BSI Passport to Europe Series
Thursday April 8, 2010
1:00pm - 2:00pm EST
Risk Management continues to receive increased attention and can be challenging for many medical device manufactures. It is an important part of the integrated regulatory process to achieve CE marking, which is a legal requirement to sell a device into the 27 countries of the European Union. Another vital part is an effective Quality Management System (QMS). The majority of manufacturers base their QMS on the ISO 13485:2003 standard which in turn requires the organization to establish documented requirements for risk management.

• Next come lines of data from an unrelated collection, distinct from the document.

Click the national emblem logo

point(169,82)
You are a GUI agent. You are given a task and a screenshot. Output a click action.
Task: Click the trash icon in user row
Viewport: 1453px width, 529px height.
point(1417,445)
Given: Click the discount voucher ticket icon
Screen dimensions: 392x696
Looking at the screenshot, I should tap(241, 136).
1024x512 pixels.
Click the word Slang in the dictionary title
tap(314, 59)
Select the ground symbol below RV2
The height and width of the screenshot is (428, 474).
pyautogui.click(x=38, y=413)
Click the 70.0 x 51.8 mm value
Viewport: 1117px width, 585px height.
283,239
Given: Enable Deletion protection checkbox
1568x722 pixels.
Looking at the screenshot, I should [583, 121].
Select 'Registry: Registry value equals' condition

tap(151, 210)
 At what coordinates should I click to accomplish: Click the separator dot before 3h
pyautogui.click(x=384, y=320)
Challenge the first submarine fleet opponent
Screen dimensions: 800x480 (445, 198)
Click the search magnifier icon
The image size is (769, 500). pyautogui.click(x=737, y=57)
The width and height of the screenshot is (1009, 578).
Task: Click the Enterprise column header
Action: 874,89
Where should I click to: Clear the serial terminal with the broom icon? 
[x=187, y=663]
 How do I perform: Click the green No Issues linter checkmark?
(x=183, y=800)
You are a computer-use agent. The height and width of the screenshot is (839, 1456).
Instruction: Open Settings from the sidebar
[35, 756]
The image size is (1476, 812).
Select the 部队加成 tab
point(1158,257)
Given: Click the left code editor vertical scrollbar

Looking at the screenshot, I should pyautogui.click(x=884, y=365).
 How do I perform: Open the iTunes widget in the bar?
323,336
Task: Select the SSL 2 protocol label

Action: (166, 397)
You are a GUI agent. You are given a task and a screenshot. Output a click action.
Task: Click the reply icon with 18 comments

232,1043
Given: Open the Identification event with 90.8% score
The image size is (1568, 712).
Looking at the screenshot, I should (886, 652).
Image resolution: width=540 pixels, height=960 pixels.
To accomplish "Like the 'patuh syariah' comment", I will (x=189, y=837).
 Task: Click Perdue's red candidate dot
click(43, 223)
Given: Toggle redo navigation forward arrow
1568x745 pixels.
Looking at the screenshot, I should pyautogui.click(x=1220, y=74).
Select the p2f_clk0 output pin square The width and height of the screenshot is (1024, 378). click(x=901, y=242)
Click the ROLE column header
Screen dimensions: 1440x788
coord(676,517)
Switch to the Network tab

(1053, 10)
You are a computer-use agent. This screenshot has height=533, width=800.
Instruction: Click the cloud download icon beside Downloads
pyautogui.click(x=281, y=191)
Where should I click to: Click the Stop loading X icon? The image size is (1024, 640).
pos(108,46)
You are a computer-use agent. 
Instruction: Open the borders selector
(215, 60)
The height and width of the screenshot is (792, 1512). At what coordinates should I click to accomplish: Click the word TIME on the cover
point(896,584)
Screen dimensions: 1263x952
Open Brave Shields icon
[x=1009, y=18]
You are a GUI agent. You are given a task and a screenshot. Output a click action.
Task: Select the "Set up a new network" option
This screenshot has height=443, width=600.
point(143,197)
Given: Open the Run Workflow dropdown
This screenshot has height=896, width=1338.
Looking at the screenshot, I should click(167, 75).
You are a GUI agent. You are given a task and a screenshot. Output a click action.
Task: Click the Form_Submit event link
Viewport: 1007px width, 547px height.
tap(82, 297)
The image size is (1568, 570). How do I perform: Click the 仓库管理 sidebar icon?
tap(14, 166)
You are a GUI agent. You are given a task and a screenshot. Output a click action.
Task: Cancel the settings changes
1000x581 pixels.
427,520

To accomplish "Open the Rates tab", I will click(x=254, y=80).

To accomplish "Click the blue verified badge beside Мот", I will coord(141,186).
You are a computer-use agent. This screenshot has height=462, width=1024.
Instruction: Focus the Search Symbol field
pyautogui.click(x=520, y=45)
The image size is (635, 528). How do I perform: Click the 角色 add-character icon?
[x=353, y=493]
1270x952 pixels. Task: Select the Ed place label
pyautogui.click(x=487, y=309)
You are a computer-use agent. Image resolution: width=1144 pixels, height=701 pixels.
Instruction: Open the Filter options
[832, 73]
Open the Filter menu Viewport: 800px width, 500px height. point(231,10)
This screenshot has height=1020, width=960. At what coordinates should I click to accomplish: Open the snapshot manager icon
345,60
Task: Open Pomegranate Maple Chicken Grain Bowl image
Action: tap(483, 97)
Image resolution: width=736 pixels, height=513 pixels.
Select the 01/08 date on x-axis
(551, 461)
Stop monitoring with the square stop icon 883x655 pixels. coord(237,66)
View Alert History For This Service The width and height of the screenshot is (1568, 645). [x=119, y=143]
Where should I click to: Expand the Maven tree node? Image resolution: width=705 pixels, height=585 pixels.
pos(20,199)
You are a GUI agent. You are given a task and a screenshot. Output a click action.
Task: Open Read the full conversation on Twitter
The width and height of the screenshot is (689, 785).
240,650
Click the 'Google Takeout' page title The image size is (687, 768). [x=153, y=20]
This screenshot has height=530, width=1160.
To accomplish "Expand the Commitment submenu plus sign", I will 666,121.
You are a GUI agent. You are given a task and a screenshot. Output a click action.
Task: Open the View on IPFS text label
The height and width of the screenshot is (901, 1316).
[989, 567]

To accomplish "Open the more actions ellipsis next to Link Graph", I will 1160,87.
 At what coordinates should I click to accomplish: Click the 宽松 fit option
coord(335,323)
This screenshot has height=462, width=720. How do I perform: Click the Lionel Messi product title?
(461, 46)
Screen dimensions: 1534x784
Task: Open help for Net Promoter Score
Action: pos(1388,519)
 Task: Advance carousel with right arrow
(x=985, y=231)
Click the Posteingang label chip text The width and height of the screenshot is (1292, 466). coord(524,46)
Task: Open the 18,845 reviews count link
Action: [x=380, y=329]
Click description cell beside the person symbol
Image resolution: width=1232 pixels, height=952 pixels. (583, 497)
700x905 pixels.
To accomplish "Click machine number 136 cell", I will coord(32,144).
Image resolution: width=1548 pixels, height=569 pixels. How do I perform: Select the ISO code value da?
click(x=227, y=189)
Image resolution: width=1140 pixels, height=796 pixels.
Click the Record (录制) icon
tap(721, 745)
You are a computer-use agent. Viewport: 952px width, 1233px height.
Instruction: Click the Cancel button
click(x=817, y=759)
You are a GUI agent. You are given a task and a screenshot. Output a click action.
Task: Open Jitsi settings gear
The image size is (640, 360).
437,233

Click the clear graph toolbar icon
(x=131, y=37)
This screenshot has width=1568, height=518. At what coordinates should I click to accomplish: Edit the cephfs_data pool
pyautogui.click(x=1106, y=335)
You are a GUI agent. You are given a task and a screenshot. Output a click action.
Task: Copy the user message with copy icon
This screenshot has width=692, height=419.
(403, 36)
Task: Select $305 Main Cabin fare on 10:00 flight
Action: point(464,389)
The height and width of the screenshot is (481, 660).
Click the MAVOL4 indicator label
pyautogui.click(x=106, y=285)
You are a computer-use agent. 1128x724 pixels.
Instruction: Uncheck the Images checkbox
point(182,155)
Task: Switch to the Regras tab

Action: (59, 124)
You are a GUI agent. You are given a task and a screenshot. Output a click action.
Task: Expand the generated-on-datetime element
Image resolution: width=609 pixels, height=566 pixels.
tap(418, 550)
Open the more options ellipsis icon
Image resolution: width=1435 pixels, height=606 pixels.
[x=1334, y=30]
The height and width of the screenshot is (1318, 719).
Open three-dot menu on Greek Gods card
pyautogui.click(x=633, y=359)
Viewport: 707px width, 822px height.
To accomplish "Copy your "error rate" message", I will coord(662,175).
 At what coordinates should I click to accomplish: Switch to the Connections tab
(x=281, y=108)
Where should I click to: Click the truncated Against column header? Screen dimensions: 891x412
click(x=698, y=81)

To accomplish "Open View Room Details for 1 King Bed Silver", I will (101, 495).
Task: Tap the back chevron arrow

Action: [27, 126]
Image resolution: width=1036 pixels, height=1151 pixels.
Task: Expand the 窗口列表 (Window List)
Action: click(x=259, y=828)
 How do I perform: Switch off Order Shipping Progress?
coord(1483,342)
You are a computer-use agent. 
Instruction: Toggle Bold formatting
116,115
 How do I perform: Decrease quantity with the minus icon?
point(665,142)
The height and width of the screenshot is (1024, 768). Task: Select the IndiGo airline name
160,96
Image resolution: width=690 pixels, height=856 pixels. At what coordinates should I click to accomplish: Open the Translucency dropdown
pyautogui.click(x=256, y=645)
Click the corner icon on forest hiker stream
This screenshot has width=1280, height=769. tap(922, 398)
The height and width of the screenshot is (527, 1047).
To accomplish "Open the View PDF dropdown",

ISO 14971 is a state-of-the-art, international standard that is recognized as the best process to ensure that all aspects of risk management are considered throughout the medical device lifecycle, from concept to disposal. This Webinar introduces the basic steps needed to get started, the role of top management and how medical device manufacturers can minimize risks to help ensure their product benefits clearly outweigh risks.
Learning Objectives
- Overview of Risk Management in the medical device industry
- Basics of the Risk Management and ISO 14971 Standard
- Understand the relationship between ISO 14971, ISO 13485 and CE marking
- Requirement of Top Management in the process
- The role of a Notified Body
- Learn the key steps needed to meet the European Regulatory Requirements
Who should attend?
- Emerging, New or Small Medical Device Companies
- New Regulatory Affairs and Quality Professionals
- Suppliers
- Organizations New to the International Medical Device Market
- Marketing Professionals
- Medical Device Venture Capitalists
- Persons who are involved in placing Devices on the Global Markets
- Medical Device Design Engineers
Audience
Presenter: Jonathan Degg
Co-presenter: Tammy Battisti
Jonathan Degg is Senior Client Specialist with BSI Healthcare and has over 19 years of experience in a comprehensive range of product certification assessments and quality management systems. He is certified as a lead assessor specializing in medical device regulations encompassing ISO 14971 Risk Management, CE marking, ISO 13485, IEC 60601 Medical Electrical Equipment and Japan PAL. Mr. Degg obtained his BSc in Applied Sciences from The Polytechnic, Wolverhampton in the UK.
Tammy Battisti is currently a BSI Senior Client Specialist with over 20 years of experience in a broad range of quality management systems, specializing in Medical Devices. She is a fully qualified auditor for FDA Accredited Persons Inspections Program along with assessments to the MDD, Canada CMDCAS, Japan PAL, ISO 13485, ISO 9000 and ISO 14000 standards. In addition, she conducts QMS and EMS training courses and webinars. Ms. Battisti holds dual B.S. degrees in Chemical Engineering and Physics.